The ELK Sustainar was sold under several different names like the Elk Super Fuzz Sustainar, the Elk Big Muff Sustainar and the Electro Sound Big Muff Sustainar, all of which were essentially the same circuit based on the then current Triangle BM although component values and types do seem to change over time, a lot like EH pedals of the time. 

Construction was very similar to the BM with a folded metal enclosure exactly the same size as the (slightly smaller) Triangle BM with the PCB and pot layout essentially the same. The enclosure is not as thick as the EH one and the base is made from thin folded aluminium making them more flimsy than vintage EH.

The original ELK fuzzes used common NEC transistors (NEC A733k46s) and metal film and carbon comp resistors and ceramic and/or green caps but nothing in the original circuit is particularly rare or "special". The main difference between these and a generic Triangle BM is a cap value in the tone stack which makes this Muffish fuzz more a sizzle fuzz with a strange sweep on the tone control.

I made a version using a common online schematic and it sounded, weird (for a BM) and then a friend of a friend contacted me and said he had one (he's owned a few) and would send it from Japan if I was interested? 

When it arrived I traced the circuit and it was very close to the online circuit but it sounded different. Quite different.

I actually preferred the original as it had a nice crackle to it that the one built from the schematic didn't. I made another one using the exact same component value and types as the original and ... it sounded different again.

I didn't want to start pulling the original apart as it wasn't mine and things can go wrong when you disrupt old electronics. I started measuring components I could in place and started working on replacing components in my #2 using what I've learnt from making a few BM clones.

 

After replacing and searching I worked it out. Out of all the BM's (and other effects) I've cloned this one needed components furthest from the original marked values I've ever made to get the tone right. Electrical components drift over time and you get used to what types do and how they effect the tone of the circuit.

I spent WAY TOO long reverse engineering this circuit for a pedal I'm only going to make 20 of, but, I'm stoked with how this sounds compared to the original. Of course this pedal would have sounded different 45 years ago when it was made and it's values were closer to what's written on them, but that's the same with any old effect (or amp) of this age and it will keep changing over time and will sound different again in another 45 years. 
When I reverse engineer a pedal I like the sound of NOW, I try and get the nuances of it's tone NOW, not what it sounded like originally, which I (or anyone else) can't really capture now except for making one like the first version of the #2 I made using components that match value wise, not sound wise. 
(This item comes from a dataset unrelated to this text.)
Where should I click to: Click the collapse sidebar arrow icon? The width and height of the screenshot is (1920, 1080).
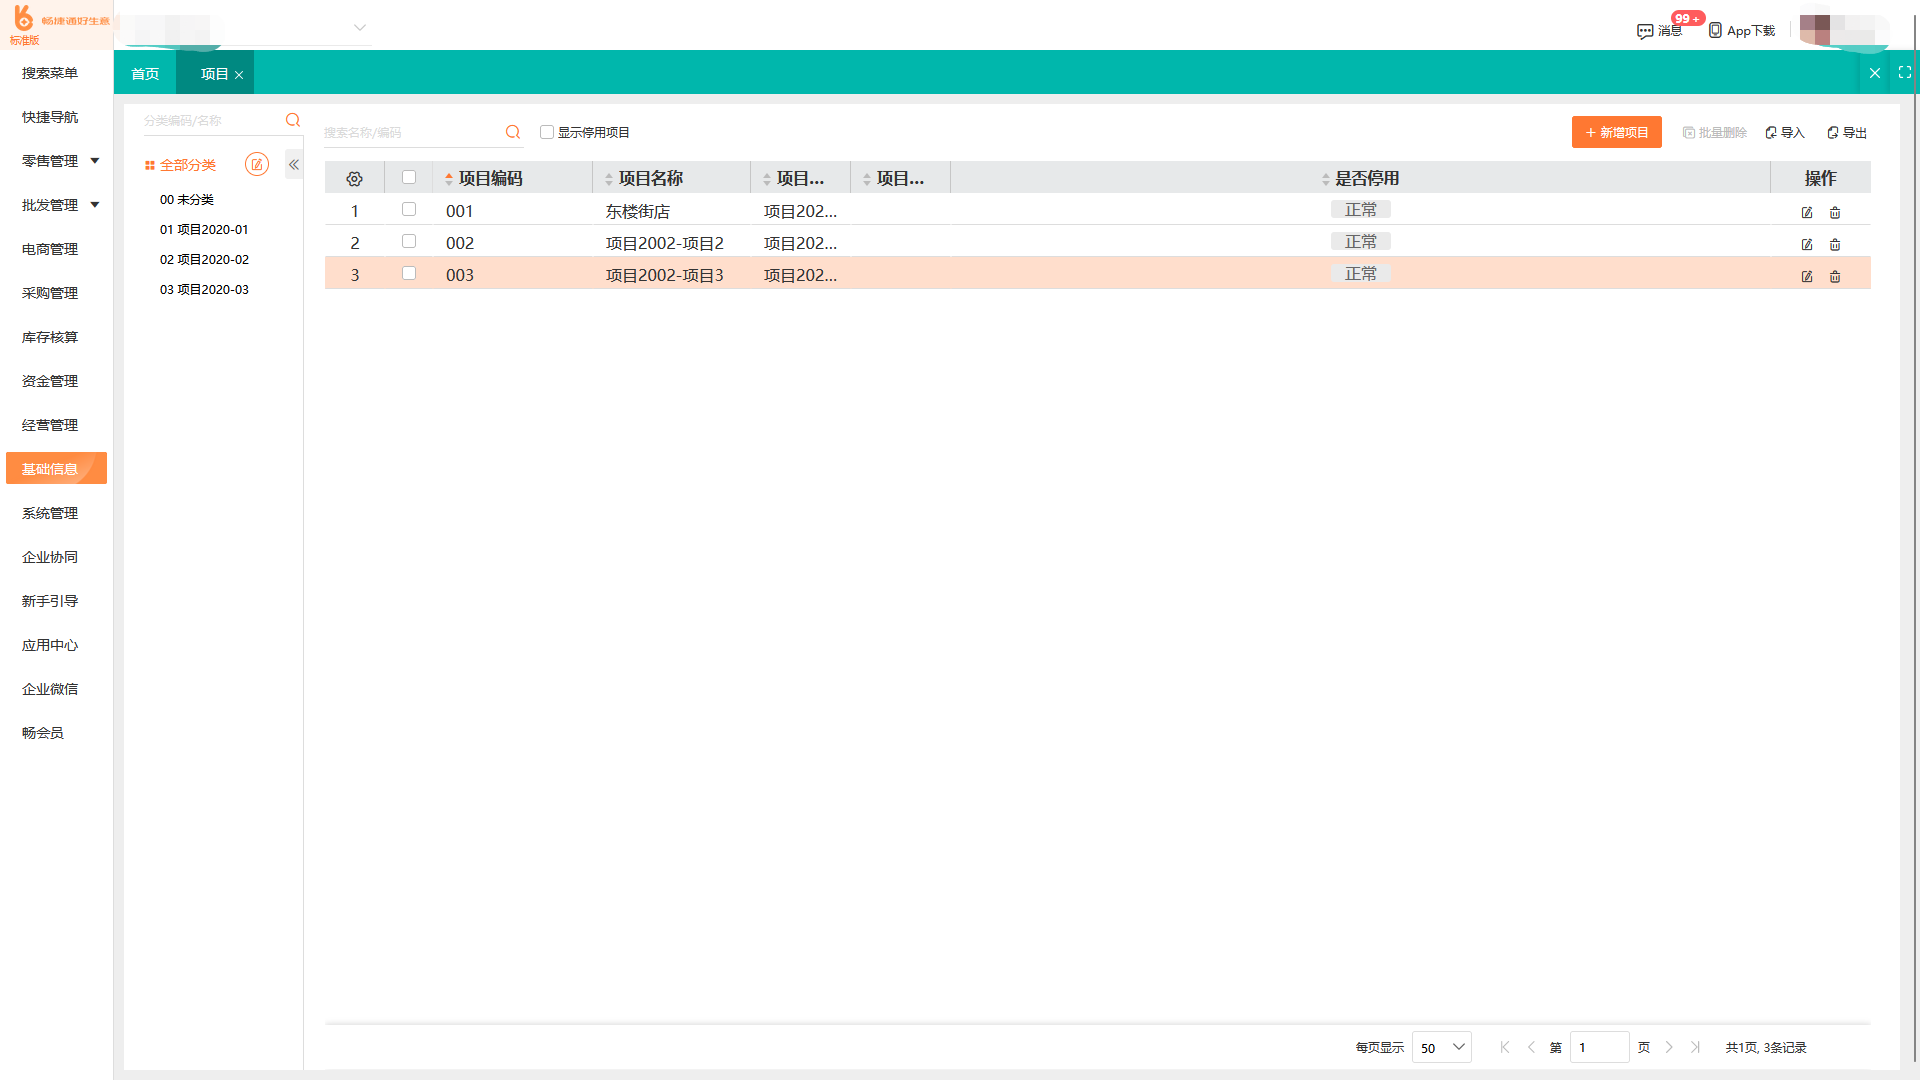(294, 164)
 I initially intended using some rare NOS TO16 type 2N5133's as used in original Triangle BM's but I couldn't get the gain right as these NEC's seem to be fairly high gain and have a real "openness" to them that I just couldn't get out of the old 5133's. After messing around with a few different transistor types I settled on some old BC547's that seemed to have that tone. They're a common transistor that I don't use in any of my other Muds but seemed to work well here.

After lots of searching I managed to get that crackle and top end harmonics that this original had and I made mine slightly louder as the original lacks that real BM punch when the volume is maxed. The tone is intact and with mine on about 8.5/9 it's EXACTLY the same. Also, mine has an LED, BOSS style 9V adapter and true bypass, which the original doesn't have.

 

There's a few clones of these out there which isn't really a surprise with original vintage versions now going for over $1000 and even rumours of "vintage correct clones" being sold as originals out of Japan. I've now spoken to a few people who have owned more than one original and the consensus seems to be the same as with old EH effects, no two sound the same and there's "good" ones and "bad" ones. 
The other thing that has pushed the price of these up, apart from being genuinely quite rare, is that it's alleged the cult Japanese band Boris use these as their "Big Muff fuzz sound". They were actually in the shop last Sunday and I completely forgot to ask them about it :/ 

So, here they are. There will be 20 of these for my 20th anniversary being released in batches of 5 during 2017.